### Supplied material
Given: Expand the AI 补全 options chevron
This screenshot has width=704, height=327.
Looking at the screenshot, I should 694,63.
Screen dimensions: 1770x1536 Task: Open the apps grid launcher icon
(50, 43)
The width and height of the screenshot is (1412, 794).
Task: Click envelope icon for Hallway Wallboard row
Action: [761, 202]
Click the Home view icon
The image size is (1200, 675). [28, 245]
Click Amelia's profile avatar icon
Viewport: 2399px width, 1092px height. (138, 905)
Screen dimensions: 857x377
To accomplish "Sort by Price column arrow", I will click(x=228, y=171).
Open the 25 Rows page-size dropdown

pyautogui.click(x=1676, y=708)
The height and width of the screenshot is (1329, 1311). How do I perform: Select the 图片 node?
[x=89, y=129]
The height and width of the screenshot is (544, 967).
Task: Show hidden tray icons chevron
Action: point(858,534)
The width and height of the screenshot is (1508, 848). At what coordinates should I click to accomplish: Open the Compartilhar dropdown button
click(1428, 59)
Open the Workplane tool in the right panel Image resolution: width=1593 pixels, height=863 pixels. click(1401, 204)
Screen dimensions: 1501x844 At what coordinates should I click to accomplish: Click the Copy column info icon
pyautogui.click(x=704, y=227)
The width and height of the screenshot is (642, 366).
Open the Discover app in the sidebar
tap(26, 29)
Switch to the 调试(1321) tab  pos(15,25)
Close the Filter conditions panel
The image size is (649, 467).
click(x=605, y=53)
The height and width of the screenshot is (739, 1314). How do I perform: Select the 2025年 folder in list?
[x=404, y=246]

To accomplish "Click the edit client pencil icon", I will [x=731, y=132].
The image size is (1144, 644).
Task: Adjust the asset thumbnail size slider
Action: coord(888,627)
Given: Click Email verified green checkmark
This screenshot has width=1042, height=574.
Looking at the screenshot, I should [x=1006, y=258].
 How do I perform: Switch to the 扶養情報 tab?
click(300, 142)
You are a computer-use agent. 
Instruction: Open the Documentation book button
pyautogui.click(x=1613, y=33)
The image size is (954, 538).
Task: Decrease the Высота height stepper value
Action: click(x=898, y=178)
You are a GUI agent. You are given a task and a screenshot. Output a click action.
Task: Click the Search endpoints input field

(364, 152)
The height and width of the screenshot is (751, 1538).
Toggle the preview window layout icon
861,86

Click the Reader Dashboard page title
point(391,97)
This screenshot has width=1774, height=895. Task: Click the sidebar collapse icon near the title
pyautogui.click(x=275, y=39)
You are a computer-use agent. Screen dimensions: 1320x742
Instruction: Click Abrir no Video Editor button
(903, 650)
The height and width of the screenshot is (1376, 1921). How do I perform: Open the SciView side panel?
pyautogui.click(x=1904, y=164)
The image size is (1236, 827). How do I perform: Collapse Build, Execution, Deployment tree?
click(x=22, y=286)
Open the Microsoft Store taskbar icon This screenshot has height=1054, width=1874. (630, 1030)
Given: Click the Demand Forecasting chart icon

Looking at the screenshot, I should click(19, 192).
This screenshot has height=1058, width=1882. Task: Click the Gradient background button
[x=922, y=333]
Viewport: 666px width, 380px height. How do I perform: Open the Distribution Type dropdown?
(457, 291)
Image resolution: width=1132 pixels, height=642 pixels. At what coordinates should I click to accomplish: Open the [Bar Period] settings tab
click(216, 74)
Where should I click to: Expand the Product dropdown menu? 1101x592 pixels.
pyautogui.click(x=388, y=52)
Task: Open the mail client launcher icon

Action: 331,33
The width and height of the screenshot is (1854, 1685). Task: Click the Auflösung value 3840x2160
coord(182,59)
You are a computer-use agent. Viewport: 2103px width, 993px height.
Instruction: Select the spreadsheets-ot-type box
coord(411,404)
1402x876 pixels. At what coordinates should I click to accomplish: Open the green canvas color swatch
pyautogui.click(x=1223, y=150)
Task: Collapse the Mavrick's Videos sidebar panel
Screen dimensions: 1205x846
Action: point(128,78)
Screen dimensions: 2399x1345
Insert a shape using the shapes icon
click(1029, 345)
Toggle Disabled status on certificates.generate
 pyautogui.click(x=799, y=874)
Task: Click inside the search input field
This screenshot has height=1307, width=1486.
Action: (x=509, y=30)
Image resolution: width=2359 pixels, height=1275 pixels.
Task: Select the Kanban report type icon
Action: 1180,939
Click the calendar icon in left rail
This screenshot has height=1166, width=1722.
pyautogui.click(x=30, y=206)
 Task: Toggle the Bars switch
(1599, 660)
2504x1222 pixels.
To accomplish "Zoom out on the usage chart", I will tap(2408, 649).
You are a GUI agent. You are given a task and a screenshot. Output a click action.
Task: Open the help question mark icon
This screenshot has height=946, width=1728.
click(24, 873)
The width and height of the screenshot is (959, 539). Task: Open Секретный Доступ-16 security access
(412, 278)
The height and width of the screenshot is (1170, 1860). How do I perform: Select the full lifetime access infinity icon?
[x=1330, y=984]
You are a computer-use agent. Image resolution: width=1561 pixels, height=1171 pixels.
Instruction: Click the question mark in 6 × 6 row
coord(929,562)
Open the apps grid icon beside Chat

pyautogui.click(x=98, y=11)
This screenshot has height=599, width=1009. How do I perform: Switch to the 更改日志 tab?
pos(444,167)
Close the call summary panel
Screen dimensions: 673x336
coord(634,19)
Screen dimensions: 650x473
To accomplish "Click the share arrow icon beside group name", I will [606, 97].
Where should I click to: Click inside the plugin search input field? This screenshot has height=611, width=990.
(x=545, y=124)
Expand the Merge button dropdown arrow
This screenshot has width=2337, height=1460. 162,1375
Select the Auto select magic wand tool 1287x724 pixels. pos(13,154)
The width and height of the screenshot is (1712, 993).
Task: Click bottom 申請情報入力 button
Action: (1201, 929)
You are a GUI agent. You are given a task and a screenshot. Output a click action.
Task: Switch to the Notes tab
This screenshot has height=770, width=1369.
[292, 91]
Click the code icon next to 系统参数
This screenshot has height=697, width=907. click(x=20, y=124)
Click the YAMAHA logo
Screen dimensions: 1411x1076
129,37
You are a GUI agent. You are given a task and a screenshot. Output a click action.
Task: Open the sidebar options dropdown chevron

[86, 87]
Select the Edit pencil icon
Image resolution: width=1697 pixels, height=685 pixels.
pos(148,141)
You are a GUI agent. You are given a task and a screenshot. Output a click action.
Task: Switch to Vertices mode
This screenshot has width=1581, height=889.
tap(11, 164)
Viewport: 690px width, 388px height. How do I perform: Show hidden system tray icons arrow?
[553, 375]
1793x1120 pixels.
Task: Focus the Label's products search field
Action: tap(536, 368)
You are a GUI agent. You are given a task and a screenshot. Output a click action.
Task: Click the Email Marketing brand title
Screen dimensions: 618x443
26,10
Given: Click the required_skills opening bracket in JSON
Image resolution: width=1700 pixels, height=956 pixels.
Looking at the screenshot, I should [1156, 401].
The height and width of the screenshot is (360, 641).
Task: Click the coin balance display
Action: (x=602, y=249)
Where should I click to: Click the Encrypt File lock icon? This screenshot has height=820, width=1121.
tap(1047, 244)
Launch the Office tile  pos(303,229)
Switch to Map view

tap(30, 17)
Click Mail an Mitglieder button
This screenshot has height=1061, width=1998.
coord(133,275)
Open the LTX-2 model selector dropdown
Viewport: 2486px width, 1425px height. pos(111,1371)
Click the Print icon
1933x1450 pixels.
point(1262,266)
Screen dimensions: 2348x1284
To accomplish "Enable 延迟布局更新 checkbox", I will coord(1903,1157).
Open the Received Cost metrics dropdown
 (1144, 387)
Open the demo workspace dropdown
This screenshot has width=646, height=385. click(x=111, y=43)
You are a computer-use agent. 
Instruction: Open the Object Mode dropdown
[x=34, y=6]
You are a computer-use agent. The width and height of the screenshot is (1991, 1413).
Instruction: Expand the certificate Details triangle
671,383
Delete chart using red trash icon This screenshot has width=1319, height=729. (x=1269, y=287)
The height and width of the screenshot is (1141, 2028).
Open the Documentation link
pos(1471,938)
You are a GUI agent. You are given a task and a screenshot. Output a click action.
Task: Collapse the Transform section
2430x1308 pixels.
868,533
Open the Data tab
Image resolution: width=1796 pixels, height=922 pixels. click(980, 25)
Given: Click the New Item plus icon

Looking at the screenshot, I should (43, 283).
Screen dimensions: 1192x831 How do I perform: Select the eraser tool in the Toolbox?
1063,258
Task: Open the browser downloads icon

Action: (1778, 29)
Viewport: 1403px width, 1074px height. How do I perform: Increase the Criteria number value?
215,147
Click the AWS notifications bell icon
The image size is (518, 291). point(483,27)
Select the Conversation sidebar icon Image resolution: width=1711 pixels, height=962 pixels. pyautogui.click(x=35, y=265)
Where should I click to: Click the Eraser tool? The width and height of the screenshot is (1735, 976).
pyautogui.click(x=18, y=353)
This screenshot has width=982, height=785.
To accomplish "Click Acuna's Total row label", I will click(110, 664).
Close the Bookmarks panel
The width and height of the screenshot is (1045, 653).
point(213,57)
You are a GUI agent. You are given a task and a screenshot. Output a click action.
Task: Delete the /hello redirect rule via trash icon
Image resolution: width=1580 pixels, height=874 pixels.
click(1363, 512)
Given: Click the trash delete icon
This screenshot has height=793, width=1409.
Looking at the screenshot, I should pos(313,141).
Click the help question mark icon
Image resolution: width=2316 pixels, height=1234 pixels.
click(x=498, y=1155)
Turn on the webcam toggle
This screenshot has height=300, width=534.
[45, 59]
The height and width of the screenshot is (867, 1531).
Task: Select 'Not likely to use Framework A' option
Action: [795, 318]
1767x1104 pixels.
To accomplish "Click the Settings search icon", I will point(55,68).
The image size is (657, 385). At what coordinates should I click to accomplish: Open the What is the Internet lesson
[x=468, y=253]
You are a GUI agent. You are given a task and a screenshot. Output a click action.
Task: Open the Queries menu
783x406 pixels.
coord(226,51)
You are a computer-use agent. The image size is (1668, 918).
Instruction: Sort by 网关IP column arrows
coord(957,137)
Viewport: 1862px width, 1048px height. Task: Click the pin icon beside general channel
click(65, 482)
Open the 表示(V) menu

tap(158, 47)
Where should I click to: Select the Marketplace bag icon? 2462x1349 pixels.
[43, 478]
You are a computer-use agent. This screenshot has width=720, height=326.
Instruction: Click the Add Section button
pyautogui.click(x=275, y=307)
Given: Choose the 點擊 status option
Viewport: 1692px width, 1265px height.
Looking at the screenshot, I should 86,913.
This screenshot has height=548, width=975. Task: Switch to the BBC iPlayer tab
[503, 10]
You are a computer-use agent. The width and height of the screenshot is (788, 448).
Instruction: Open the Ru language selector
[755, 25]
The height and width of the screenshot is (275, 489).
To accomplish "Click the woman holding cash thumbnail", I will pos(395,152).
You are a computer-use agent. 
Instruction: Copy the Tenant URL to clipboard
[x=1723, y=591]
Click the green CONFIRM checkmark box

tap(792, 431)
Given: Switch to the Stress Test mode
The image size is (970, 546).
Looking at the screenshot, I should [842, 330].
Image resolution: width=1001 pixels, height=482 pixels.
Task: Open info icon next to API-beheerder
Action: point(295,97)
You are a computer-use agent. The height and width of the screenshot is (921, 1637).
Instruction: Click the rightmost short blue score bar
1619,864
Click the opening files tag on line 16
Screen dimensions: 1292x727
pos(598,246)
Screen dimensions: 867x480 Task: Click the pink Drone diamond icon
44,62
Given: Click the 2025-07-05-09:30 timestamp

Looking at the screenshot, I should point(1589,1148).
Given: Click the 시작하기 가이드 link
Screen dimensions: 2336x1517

### Brief
If a line above holds the string "help", return it as it stands.

### Exercise answer
Task: Open the help question mark icon
Click the help question mark icon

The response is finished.